JO 2024: "Une parodie de compétition", les lutteurs russes refusent de participer

Après le judo, c'est au tour de la lutte. Dans un communiqué publié ce samedi 6 juillet, la fédération russe de lutte annonce que ses athlètes refusent "à l'unanimité" de participer aux Jeux olympiques (26 juillet-11 août). Ce qui devrait ouvrir trois places de plus aux Ukrainiens.

"Nous n'acceptons pas le principe non-sportif de la sélection sur lequel se basait le Comité international olympique (CIO) en établissant sa liste d'athlètes autorisés et dont l'objectif est de saper l'unité de notre équipe", a expliqué l'instance russe dans son communiqué.

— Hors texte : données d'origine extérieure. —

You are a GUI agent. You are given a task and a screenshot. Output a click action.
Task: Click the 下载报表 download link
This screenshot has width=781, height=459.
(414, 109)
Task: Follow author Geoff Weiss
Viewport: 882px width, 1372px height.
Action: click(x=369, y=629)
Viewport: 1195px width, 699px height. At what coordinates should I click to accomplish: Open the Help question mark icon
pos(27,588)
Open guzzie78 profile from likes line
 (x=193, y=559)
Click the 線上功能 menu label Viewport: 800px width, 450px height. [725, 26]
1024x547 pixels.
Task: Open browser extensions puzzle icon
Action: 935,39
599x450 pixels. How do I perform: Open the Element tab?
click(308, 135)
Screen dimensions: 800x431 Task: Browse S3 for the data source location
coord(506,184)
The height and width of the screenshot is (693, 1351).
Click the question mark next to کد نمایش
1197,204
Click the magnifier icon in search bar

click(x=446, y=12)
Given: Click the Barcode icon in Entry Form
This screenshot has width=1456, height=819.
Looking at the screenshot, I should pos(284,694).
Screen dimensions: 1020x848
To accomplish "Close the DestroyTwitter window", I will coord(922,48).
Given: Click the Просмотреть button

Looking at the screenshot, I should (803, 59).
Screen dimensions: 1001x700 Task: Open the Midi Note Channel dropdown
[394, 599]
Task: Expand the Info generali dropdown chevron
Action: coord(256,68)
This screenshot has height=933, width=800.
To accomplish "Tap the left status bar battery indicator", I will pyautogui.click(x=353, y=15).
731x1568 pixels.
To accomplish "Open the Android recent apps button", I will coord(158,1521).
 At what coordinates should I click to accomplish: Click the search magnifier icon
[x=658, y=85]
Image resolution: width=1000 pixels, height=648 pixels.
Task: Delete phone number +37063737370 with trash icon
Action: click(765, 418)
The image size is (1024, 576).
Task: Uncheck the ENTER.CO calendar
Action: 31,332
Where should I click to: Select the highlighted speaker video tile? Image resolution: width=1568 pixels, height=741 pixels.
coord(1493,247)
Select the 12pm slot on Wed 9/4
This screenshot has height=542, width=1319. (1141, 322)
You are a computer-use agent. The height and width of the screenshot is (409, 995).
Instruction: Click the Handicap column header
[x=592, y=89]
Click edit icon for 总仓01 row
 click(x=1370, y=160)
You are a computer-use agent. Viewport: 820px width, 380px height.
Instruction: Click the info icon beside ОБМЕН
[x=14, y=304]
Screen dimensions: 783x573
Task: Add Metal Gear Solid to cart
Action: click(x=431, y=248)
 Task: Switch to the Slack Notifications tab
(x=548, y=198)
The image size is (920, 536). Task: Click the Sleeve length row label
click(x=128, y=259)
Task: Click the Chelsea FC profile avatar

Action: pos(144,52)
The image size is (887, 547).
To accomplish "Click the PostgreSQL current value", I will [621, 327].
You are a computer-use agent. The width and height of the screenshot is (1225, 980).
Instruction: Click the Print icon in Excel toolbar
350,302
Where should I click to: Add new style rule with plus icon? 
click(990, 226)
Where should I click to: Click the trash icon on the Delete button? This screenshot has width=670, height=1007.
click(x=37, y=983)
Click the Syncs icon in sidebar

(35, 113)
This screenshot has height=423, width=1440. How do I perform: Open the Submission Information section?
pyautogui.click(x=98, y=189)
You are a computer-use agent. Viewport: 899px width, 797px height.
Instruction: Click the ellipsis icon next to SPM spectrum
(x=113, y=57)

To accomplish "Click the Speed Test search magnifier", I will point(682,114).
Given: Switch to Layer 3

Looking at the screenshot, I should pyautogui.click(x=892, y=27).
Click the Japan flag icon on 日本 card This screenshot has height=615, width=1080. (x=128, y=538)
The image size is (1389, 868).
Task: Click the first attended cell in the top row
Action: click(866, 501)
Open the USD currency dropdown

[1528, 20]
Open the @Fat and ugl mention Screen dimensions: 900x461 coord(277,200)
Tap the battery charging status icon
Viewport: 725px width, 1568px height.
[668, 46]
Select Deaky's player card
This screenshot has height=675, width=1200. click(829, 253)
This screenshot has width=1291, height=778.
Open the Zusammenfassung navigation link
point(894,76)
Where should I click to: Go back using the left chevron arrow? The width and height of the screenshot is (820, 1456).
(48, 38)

Selon elle, ses lutteurs ont pu obtenir 16 licences olympiques sur 18 possibles mais dans des conditions de menaces, de sanctions et de restrictions infondées. Au final, le Comité international olympique (CIO) a finalement retenu 10 lutteurs russes.

"Une dictature injustifiée du CIO"

En décembre dernier, le CIO annonçait que les sportifs russes étaient autorisés à participer à la quinzaine parisienne. Mais à condition de concourir sous bannière neutre, hors épreuves par équipes, qu'ils n'aient pas activement soutenu l'offensive russe en Ukraine et qu'ils aient franchi l'obstacle des qualifications.

Privés de leur drapeau et d'hymne, de nombreux athlètes russes avaient déjà choisi de renoncer, dénonçant des critères "discriminatoires". D'autres ont vu la porte olympique se fermer en raison de leur soutien à l'assaut russe ou parce qu'ils sont dans des clubs liés aux forces armées ou de sécurité.

Une autre décision a poussé les lutteurs russes à renoncer aux JO. Selon elle, les athlètes les plus performants ont été exclus, parmi lesquels le double champion olympique Abdulrashid Sadulaev ou encore le double champion du monde Zaur Uguev. "Le monde unifié de la lutte a perdu sa dernière chance de voir une compétition entre les plus forts lors des Jeux olympiques", a estimé la Fédération russe de lutte.
Le président de la Fédération russe de lutte, Mikhaïl Mamiashvili a également réagi : "Ce ne sont pas des Jeux olympiques, c'est une parodie de compétition. Une dictature injustifiée du CIO a abouti au fait que cette organisation a commencé elle-même à définir la composition des sélections".